When will revenue come?
A £259.2m working loss for 2025 is 161% extra painful than the £99.5m loss the yr earlier than. No less than we noticed solely a 26% worsening within the yr’s loss before tax, to £363.9m from £289.1m. However that hurts. And web debt rose one other 19%, to hit £1.38bn.
Forecasters count on no revenue within the subsequent couple of years. However they see the loss per share halving in 2026. And halving once more in 2027. We may very well be getting dangerously near revenue. The difficulty is, I see a tough balancing act between from time to time.
How lengthy will the £250m liquidity on the books in December final? What further money will Aston Martin want?
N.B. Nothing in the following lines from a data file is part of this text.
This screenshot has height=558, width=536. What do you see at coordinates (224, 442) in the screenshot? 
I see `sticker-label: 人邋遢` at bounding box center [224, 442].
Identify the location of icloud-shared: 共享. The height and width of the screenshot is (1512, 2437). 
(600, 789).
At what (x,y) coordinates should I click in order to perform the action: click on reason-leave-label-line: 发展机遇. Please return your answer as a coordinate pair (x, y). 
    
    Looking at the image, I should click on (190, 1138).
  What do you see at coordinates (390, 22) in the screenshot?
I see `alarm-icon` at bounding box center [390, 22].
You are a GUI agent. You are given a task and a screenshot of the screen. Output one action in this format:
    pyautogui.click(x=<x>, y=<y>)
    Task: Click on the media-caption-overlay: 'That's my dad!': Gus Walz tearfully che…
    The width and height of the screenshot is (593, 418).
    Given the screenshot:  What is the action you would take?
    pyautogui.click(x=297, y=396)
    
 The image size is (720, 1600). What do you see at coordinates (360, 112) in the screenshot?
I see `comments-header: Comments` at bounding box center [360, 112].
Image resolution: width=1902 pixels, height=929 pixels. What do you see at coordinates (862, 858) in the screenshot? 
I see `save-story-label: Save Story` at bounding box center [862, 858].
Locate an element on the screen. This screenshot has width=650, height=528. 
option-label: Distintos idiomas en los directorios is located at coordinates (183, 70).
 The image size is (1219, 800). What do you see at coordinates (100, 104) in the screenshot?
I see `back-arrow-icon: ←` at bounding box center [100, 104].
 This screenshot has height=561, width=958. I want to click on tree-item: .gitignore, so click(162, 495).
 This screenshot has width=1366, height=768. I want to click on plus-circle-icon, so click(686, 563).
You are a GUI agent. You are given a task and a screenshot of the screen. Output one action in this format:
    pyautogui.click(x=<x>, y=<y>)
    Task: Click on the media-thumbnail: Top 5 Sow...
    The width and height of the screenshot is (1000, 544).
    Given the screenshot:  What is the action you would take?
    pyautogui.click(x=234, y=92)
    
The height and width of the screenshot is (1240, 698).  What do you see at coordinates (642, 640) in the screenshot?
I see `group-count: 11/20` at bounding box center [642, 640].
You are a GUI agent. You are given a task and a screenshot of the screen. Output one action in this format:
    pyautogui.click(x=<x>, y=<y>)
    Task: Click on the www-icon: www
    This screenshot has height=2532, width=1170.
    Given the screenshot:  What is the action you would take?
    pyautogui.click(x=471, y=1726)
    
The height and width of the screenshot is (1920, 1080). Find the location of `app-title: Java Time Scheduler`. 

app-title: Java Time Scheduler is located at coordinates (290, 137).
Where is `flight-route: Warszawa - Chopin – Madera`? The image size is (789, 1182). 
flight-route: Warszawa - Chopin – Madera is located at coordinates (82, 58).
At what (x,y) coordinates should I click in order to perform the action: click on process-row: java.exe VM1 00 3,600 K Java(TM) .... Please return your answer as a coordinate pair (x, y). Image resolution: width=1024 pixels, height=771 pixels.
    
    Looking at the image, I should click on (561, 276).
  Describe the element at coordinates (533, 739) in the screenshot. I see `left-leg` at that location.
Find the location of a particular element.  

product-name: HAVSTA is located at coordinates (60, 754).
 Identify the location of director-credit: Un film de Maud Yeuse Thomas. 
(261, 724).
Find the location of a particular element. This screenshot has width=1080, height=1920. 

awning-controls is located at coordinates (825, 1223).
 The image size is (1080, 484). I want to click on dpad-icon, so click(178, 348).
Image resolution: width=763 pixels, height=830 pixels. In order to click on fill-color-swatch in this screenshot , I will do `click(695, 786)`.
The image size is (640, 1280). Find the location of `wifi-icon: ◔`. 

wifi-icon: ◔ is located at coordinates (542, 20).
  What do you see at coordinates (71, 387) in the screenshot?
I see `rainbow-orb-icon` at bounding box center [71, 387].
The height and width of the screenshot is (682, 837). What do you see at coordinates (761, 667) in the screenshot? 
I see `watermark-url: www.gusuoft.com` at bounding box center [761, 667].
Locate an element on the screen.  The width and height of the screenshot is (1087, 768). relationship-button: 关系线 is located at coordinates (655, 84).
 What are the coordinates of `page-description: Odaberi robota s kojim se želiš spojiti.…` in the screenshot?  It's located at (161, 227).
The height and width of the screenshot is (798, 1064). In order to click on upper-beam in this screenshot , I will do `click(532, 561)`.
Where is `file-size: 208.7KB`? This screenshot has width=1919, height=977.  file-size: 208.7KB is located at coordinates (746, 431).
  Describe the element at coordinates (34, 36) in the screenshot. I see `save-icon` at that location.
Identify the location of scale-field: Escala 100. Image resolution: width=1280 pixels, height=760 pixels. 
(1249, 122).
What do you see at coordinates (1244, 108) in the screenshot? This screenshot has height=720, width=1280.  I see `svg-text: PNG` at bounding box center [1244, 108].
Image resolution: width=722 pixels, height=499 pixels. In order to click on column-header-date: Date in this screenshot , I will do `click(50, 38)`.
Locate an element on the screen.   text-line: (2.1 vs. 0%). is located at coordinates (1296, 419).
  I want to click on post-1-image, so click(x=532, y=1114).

How a lot dilution will shareholders face? These are all huge unknowns.
Definitely worth the danger?
A part of me thinks that if all of it turns spherical as hoped, there may very well be some juicy income for buyers who make the leap now. I believe they’d face a scary experience… although automobile fanatics would possibly like that type of factor.
However I additionally see an opportunity Aston Martin shares might fall to zero. The corporate might go bust. It has kind for that. Besides for many who prefer to reside dangerously, I believe buyers ought to take into account safer alternate options.